His daughter-in-law asked him to look after her husband. “I’ll take our dirty clothes home,” she said to the old man. “Early in the afternoon, I’ll return here with lunch for both of you,” she added. When he began relaxing, his son suddenly rose up and embraced his chest tightly with both hands. He darted to his son’s bed. What he saw was a reddish mass of semi-liquid. “Maybe it’s the porridge he’s recently eaten,” he whispered to himself.

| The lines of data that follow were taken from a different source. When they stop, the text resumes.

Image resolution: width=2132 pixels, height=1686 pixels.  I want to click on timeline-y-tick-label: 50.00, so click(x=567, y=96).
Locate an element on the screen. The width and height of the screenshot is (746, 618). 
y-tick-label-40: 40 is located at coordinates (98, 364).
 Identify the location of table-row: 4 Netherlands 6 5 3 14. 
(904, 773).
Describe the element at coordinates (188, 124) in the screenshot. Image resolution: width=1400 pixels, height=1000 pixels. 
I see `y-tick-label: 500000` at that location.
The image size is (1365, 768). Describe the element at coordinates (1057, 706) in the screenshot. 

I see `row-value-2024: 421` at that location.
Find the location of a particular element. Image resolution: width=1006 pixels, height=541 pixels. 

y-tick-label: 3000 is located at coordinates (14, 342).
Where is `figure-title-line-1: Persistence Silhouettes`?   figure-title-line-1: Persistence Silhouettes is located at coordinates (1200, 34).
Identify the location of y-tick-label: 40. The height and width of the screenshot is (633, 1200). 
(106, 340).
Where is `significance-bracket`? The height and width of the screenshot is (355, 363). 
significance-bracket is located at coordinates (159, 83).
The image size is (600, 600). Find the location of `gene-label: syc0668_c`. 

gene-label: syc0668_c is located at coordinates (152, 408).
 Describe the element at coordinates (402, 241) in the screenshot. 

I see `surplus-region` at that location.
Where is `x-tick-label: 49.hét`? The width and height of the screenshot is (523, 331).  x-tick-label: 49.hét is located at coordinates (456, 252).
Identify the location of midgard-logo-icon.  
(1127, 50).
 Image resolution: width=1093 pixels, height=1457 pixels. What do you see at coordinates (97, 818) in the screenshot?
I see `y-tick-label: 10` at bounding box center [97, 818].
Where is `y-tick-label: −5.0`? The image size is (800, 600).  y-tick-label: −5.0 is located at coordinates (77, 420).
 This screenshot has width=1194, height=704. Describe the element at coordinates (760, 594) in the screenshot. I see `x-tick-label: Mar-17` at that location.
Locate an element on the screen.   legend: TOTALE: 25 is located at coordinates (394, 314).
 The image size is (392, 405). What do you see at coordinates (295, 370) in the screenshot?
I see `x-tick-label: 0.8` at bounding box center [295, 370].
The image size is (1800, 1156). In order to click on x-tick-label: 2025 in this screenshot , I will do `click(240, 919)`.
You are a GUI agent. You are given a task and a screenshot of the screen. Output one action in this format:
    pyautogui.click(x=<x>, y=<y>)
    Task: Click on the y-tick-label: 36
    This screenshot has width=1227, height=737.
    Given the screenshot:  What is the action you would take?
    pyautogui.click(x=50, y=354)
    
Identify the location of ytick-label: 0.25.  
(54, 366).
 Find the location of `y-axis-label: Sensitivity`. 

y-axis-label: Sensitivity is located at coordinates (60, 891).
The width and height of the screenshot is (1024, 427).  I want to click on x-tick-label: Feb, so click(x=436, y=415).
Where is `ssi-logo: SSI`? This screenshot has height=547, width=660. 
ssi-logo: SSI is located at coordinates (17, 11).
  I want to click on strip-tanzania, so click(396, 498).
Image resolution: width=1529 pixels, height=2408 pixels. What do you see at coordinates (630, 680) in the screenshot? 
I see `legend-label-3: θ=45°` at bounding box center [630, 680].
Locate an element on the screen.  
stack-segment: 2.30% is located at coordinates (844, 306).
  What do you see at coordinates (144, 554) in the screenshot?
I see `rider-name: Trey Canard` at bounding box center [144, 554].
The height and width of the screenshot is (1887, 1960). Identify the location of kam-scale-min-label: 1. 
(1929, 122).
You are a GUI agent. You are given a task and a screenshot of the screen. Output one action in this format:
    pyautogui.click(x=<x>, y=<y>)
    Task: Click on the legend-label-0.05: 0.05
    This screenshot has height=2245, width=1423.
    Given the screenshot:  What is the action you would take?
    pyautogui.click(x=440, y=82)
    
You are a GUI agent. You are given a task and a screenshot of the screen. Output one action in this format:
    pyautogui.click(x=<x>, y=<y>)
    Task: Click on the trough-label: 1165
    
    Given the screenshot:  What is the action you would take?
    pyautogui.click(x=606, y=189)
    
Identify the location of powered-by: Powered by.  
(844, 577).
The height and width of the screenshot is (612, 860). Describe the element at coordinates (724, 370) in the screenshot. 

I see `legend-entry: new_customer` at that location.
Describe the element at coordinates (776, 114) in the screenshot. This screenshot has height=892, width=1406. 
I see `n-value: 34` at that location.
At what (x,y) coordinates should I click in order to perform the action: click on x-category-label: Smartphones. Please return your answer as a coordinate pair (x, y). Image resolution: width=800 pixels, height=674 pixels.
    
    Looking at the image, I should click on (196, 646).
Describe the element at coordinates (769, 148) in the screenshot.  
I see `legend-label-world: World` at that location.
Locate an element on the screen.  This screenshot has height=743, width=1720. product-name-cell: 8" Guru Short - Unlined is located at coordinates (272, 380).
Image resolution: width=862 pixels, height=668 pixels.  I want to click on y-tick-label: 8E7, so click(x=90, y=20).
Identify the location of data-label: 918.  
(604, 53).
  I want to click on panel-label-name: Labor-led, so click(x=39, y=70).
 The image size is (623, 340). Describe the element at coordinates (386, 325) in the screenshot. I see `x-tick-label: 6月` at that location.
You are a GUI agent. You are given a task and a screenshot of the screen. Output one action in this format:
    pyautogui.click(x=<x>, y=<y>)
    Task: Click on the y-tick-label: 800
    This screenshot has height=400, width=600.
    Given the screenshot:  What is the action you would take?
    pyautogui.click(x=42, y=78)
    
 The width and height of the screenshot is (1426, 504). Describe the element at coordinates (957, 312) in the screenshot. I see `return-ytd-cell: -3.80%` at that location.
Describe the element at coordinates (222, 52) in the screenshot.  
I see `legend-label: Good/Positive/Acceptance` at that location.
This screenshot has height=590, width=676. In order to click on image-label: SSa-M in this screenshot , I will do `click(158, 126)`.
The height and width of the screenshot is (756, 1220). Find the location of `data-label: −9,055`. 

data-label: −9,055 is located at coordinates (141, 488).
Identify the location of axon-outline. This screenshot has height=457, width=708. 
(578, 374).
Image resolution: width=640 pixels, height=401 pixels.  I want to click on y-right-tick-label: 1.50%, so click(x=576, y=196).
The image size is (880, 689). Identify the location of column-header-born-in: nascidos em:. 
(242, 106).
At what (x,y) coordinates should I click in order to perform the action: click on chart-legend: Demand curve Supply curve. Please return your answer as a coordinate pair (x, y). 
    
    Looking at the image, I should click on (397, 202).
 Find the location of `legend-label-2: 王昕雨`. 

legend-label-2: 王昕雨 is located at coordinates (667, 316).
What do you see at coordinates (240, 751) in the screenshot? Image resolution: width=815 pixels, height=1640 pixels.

A doctor on duty was requested to come to his son’s bed. She examined him. “I’ll let him take some anti-nausea medication. Perhaps his disease has turned into a common fever. It’ll take him three more days to recover. No problem! It’s only a transitional stage of the disease,” she explained. Her piece of advice made the old man quite assured.
* * *
When the doctor left, he told his son to stay calm so that the nurse could clean the floor. Not until the ninth day did the patient’s high fever end. He began eating well-cooked rice. At one o’clock in the early afternoon the old man got a massage from his wife while he had just fallen into a sound sleep. “Our son’s just told me that today’s lunch seemed wonderful, especially the dish of shrimp cooked with tomato sauce. He thanked us as well, darling,” said his wife. “Surprisingly, so far he’s never shown his affection so deeply.”
“All patients express their consolation to their parents or wives to ease their worries. No exceptions at all!”
Come what may, the old man felt as if he was in seventh heaven.
Over the past days, the old man kept on arriving at the hospital in the mornings. Today, he rode his motorcycle right into the underground floor. Stopping at the ticket counter to receive a tag for his vehicle, the old man opened a broad smile.
“We often see you entering this place twice a day. Why do you have to do so? Few members in your clan, aren’t there?” asked one of the two youths at the table.
“Exactly, just a few! My better half has to look after the kid and prepare our meals at home.”
“Poor you! What about your son’s health? Any better?”
“Thanks a lot. He’s been allowed to leave the institution this morning.”
“Congratulations!” both of them said.
He took the lift to the 11th floor in a good mood like the days when he, together with a few staff members of the office, had paid visits to some employees at hospital in the past. “They’re all the matters of obligation or hospitability of yore with a few cheap presents, now a bag of fruit, now a few pouches of sugar, even some banknotes wrapped in an envelope; quite different from what his children in hospital had received over the past weeks.
Another difference between the two types of hospitals, past and present, was that the present-day one looked like a large, clean hotel with up-to-date equipment, whereas the old one was rather outdated with less instruments in poorly constructed buildings.
His short life, more hopeful than real, like in an imaginary world, has passed for good. In fact, he is now enjoying the meaningful days of his lifetime.
“Dad, we can return home by ourselves. Why do you have to arrive here?” the young couple asked him.
“Simply because I’m your father, that’s all,” he replied in an unaffected voice.